WORK INSTRUCTIONS:
Your job is to copy every line in the material containing the word "computer".

RECORDS FOR THE TASK:
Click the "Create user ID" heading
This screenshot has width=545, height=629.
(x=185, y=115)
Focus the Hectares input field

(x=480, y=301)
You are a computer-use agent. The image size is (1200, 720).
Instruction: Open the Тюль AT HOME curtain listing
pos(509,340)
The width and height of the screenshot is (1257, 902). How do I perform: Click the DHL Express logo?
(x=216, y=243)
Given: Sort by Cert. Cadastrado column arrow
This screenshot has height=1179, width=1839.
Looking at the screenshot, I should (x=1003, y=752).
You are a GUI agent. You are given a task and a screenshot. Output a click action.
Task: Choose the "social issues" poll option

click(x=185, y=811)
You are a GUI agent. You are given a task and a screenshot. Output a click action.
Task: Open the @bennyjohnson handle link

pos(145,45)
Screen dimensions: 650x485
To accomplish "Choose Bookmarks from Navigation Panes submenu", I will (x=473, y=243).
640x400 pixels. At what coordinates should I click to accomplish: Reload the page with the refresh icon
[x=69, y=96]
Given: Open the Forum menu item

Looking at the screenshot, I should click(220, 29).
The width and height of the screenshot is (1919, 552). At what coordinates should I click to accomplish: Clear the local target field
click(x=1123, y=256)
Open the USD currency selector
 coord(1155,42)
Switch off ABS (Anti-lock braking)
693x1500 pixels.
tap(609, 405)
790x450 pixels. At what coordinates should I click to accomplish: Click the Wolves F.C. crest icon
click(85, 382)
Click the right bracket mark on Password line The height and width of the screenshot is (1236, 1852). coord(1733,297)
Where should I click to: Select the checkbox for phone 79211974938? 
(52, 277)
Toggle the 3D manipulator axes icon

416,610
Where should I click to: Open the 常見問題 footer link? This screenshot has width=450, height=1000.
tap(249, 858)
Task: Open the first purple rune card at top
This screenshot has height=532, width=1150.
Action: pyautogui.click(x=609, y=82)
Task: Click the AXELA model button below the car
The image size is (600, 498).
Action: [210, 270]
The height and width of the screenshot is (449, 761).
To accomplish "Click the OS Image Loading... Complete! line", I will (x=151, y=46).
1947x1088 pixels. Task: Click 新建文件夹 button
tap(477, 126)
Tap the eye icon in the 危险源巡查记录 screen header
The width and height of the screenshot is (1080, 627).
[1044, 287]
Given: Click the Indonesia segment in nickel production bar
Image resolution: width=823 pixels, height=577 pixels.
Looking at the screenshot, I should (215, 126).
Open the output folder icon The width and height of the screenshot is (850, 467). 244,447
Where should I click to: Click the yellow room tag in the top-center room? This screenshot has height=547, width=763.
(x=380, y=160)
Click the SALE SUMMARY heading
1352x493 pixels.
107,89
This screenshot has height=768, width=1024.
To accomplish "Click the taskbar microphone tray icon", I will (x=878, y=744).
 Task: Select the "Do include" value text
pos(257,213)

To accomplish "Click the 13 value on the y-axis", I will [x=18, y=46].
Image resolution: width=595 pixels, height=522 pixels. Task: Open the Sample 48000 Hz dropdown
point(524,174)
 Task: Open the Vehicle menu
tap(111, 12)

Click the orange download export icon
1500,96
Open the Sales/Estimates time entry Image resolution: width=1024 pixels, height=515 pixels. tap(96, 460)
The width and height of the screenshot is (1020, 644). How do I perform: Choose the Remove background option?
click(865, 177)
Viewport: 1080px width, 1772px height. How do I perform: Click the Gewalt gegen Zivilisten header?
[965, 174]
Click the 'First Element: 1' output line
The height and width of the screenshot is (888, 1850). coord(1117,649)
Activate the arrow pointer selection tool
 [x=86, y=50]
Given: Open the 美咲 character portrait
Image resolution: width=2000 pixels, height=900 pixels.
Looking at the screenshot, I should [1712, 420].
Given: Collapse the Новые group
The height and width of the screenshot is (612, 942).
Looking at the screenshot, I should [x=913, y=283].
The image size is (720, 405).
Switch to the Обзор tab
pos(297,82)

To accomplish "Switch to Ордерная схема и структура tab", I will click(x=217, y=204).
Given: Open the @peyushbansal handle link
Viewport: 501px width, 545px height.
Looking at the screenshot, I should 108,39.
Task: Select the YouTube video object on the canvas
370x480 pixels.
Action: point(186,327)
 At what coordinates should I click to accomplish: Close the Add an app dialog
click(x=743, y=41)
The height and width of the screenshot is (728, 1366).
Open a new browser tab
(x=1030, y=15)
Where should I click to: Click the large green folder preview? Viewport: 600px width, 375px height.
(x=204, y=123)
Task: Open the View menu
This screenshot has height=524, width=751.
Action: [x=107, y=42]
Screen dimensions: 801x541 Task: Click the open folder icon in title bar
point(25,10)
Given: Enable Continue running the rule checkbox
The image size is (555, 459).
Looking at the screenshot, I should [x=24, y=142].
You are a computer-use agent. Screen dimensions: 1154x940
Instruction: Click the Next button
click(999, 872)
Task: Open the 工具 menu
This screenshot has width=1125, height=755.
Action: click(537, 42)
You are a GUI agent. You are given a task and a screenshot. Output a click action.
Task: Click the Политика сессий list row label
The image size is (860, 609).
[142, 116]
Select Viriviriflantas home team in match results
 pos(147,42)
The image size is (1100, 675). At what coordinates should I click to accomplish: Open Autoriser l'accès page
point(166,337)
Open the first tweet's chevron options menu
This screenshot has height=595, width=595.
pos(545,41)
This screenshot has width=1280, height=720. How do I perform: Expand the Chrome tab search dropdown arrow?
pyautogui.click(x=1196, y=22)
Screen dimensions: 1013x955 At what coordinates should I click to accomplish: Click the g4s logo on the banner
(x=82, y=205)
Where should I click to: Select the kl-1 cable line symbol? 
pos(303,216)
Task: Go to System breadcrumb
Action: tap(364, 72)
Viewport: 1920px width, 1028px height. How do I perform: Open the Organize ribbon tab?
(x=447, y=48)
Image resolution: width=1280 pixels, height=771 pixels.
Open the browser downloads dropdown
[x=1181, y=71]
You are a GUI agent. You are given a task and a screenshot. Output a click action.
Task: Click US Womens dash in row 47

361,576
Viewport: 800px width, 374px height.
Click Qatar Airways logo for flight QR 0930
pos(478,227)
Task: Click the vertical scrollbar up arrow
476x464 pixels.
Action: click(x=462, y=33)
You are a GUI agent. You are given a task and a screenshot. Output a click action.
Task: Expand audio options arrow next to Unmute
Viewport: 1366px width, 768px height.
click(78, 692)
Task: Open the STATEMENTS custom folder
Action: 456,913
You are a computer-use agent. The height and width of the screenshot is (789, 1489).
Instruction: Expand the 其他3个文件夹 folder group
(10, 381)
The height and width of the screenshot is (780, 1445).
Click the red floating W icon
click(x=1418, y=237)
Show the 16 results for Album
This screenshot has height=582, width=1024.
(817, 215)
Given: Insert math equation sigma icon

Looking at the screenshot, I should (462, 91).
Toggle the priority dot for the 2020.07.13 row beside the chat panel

RESPONSE BOX:
You are a computer-use agent. The image size is (1200, 720).
You are a computer-use agent. Screen dimensions: 1154x940
You are a computer-use agent. The height and width of the screenshot is (789, 1489).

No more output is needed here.